LA Bowl Ends After Five Seasons as College Football Loses Another Game

As the LA Bowl plays its final down, the shifting tides of college football raise fresh questions about the future of bowl season in an evolving postseason landscape.

After five years of postseason action in Southern California, the LA Bowl has officially reached the end of its run. Organizers announced Thursday that Washington’s win over Boise State in December marked the final chapter for the bowl game, which had been played annually at SoFi Stadium in Inglewood since 2021.

That means college football is set to move forward with 40 bowl games for the 2026 season-though even that number could shrink in the coming years as the College Football Playoff (CFP) continues to expand and reshape the postseason landscape.

In a statement, LA Bowl organizers reflected on the brief but memorable run of the event: “After five great years, the LA Bowl at SoFi Stadium will no longer be moving forward. It has been an honor for our staff and volunteers to bring college football to one of the world’s greatest venues. We want to thank the athletes and football programs who participated and, most importantly, the college football fans who joined us over these past five seasons.”

The LA Bowl carved out a space in the postseason rotation by pairing teams from the Pac-12 and Mountain West. While the matchups rotated annually with no repeat pairings, Boise State was the only program to appear in the game more than once. The Broncos bookended the bowl’s history with appearances in both the first and final editions.

But the LA Bowl’s departure is just the latest sign of a shifting postseason environment in college football. The sport’s December calendar has become increasingly chaotic, with coaching changes, early signing day, and the transfer portal all converging during the same window. Add in the looming expansion of the CFP, and the traditional bowl structure is under more pressure than ever.

Nick Carparelli, executive director of Bowl Season, emphasized that while bowl games still have a place in the sport, their future will be shaped by demand-from both schools and host cities.

“The bowl system is a market-driven system,” Carparelli said. “Through the 100 years of bowl games, no one has ever dictated how many bowl games there are.

They’ve been strictly a function of host communities that want to host them and teams that want to participate.
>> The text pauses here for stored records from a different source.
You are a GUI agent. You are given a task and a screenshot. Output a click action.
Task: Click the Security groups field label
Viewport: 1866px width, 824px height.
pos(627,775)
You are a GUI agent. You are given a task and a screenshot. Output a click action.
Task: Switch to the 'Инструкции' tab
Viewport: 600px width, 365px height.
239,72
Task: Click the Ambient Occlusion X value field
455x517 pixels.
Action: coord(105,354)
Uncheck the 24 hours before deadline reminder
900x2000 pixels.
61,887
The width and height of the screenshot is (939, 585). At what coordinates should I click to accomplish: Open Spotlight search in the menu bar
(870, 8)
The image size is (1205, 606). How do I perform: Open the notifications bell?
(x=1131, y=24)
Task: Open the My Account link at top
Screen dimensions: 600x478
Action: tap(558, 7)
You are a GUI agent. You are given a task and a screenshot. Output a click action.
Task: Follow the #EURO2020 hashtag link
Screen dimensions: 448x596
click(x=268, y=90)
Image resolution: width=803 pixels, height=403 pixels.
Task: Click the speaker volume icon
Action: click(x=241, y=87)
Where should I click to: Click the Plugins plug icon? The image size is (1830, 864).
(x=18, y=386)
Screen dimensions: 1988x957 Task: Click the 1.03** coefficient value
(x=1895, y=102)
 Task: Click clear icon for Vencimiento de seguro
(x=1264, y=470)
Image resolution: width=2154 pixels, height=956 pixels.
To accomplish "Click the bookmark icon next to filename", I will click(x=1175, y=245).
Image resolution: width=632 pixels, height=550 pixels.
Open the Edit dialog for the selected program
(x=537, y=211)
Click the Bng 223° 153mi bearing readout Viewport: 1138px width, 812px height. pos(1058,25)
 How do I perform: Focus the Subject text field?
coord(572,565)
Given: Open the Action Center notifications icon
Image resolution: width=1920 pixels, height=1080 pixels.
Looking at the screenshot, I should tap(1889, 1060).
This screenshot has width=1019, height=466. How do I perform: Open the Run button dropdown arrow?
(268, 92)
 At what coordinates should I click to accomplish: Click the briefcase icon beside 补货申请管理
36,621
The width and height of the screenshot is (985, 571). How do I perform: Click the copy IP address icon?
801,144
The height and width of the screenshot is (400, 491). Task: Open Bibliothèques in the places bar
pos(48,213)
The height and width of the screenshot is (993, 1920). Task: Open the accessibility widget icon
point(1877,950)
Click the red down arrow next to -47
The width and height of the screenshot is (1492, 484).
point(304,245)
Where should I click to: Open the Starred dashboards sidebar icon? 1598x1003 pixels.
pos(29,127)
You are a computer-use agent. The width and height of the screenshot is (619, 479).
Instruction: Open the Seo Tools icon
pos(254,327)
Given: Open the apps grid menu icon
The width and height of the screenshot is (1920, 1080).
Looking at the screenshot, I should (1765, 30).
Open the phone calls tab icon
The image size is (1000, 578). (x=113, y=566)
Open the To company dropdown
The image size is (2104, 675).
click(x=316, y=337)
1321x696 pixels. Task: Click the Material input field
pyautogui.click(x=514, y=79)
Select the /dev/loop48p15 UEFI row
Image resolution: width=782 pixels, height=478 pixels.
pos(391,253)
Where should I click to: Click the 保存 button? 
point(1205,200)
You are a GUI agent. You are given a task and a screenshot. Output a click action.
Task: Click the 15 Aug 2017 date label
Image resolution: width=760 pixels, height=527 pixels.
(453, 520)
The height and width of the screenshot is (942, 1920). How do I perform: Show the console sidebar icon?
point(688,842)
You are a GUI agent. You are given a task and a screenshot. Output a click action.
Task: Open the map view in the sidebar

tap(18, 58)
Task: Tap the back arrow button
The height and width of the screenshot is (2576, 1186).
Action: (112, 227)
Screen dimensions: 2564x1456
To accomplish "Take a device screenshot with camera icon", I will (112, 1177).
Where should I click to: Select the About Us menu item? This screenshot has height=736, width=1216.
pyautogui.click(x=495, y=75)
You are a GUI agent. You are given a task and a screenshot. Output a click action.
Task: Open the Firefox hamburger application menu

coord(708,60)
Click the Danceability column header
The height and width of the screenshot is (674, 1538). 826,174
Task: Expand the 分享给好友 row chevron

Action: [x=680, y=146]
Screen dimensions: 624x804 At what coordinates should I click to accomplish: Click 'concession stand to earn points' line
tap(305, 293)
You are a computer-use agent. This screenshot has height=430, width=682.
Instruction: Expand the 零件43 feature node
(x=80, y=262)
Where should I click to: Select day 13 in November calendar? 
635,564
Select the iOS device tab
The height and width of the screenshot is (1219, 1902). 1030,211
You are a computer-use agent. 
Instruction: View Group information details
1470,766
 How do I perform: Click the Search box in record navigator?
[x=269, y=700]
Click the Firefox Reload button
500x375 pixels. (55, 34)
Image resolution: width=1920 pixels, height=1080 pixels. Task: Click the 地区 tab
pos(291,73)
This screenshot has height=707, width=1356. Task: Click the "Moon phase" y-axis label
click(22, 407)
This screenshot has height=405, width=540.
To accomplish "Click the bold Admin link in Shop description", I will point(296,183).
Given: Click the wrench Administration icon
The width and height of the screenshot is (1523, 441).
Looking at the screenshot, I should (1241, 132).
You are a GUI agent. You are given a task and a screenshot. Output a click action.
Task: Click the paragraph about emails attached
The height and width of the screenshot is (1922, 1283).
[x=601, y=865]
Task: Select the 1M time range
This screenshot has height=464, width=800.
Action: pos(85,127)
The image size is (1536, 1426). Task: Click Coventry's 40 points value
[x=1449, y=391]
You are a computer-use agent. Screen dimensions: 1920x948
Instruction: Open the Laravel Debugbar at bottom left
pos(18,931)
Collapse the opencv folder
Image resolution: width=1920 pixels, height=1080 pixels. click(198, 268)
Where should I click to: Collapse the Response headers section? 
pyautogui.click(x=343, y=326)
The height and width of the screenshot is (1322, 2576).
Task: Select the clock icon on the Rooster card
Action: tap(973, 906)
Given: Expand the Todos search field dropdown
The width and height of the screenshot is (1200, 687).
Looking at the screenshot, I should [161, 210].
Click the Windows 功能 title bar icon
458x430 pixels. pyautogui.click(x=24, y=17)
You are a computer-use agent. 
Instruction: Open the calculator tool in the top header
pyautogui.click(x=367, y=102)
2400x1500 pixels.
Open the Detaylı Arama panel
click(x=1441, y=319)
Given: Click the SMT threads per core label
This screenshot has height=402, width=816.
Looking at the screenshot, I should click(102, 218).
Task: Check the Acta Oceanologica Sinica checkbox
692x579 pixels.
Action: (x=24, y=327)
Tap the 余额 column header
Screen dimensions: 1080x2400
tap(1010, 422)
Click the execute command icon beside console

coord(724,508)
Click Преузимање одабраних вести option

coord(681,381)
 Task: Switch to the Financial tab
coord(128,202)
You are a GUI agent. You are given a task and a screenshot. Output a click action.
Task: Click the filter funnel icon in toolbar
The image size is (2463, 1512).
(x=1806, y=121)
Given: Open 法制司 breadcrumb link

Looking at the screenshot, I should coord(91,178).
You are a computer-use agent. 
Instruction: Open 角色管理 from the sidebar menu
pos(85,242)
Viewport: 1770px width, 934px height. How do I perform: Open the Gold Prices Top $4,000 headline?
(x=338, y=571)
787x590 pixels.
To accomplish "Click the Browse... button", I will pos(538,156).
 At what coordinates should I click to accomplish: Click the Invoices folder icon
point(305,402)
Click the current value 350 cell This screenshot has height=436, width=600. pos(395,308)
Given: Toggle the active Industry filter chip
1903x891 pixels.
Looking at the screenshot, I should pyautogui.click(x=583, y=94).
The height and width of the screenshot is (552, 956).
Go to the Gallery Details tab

If at any point in time, the institutions decide-as much as we love the bowl system-we may want to participate at a different level, then the bowl system will adjust accordingly.

But no one’s in a position to say what the number is. The market will dictate it.”

That market is already showing signs of strain. More than half a dozen programs declined bowl invitations this past December, including Notre Dame, and a few games had to dip into the pool of five-win teams just to fill slots-something that used to be an exception but is now becoming more common.

There’s also the growing trend of player opt-outs in non-College Football Playoff games. Top prospects are increasingly choosing to sit out lower-tier bowls to prepare for the NFL Draft, which impacts both the quality of the matchups and the appeal of the games themselves. On top of that, bowl practices can interfere with recruiting efforts during one of the busiest times on the calendar for coaching staffs.

All of this feeds into a broader shift in how bowl games are viewed. Once considered a reward for a strong season, many of these games now feel more like obligations-especially for programs with bigger goals. With the playoff becoming the ultimate measuring stick, it’s no surprise that bowls outside the CFP are struggling to hold the same weight.

The end of the LA Bowl doesn’t signal the end of bowl season, but it does underscore a reality college football is slowly coming to terms with: the postseason is evolving, and not every game will survive the transition.